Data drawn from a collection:
::::::::::

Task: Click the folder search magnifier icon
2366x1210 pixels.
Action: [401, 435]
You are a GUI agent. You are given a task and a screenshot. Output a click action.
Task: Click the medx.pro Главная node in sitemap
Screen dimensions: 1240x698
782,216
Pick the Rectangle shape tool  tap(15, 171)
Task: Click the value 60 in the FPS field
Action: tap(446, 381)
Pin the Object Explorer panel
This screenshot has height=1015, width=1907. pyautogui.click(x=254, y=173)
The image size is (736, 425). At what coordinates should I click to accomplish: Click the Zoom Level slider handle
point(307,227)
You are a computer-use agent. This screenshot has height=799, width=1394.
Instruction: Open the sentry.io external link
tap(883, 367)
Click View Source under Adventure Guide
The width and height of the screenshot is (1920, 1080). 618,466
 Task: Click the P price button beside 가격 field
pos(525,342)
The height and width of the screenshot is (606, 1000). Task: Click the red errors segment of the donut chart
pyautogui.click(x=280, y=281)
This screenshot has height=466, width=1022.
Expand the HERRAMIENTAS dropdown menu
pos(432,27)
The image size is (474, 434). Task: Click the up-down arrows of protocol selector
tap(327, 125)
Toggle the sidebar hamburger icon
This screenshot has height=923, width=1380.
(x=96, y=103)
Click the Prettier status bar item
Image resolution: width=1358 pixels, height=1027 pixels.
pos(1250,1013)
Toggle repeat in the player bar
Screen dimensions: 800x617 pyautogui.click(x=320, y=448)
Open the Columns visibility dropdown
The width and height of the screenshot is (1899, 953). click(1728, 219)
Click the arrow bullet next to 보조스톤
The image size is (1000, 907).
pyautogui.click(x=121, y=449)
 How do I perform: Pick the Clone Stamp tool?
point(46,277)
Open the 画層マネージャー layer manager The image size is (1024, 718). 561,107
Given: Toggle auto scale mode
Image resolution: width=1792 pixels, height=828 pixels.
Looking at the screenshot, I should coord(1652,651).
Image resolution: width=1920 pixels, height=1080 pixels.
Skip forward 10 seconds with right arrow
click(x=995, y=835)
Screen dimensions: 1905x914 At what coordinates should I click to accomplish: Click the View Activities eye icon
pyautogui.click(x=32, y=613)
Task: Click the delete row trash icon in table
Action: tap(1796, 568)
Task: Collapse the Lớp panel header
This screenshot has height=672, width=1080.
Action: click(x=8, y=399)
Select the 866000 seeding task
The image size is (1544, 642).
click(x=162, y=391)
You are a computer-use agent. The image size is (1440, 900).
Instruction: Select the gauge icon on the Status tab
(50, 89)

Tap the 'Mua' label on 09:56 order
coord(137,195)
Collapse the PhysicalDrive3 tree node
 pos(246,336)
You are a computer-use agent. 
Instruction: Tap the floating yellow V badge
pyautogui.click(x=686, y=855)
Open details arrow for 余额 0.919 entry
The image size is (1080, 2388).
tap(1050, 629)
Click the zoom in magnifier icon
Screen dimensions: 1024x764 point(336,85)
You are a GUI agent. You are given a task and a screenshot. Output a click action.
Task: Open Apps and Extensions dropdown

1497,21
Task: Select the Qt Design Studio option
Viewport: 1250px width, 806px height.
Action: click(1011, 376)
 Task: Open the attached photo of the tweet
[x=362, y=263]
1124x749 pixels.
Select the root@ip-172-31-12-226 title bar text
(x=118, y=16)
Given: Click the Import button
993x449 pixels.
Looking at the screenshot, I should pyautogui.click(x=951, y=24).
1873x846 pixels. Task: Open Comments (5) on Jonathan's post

::::::::::

Objective – Return the rows above word for word, starting at the line that contains "The height and" and ending at the line that contains "click(x=995, y=835)", with both of those lines included.

The result –
The height and width of the screenshot is (606, 1000). Task: Click the red errors segment of the donut chart
pyautogui.click(x=280, y=281)
This screenshot has height=466, width=1022.
Expand the HERRAMIENTAS dropdown menu
pos(432,27)
The image size is (474, 434). Task: Click the up-down arrows of protocol selector
tap(327, 125)
Toggle the sidebar hamburger icon
This screenshot has height=923, width=1380.
(x=96, y=103)
Click the Prettier status bar item
Image resolution: width=1358 pixels, height=1027 pixels.
pos(1250,1013)
Toggle repeat in the player bar
Screen dimensions: 800x617 pyautogui.click(x=320, y=448)
Open the Columns visibility dropdown
The width and height of the screenshot is (1899, 953). click(1728, 219)
Click the arrow bullet next to 보조스톤
The image size is (1000, 907).
pyautogui.click(x=121, y=449)
 How do I perform: Pick the Clone Stamp tool?
point(46,277)
Open the 画層マネージャー layer manager The image size is (1024, 718). 561,107
Given: Toggle auto scale mode
Image resolution: width=1792 pixels, height=828 pixels.
Looking at the screenshot, I should coord(1652,651).
Image resolution: width=1920 pixels, height=1080 pixels.
Skip forward 10 seconds with right arrow
click(x=995, y=835)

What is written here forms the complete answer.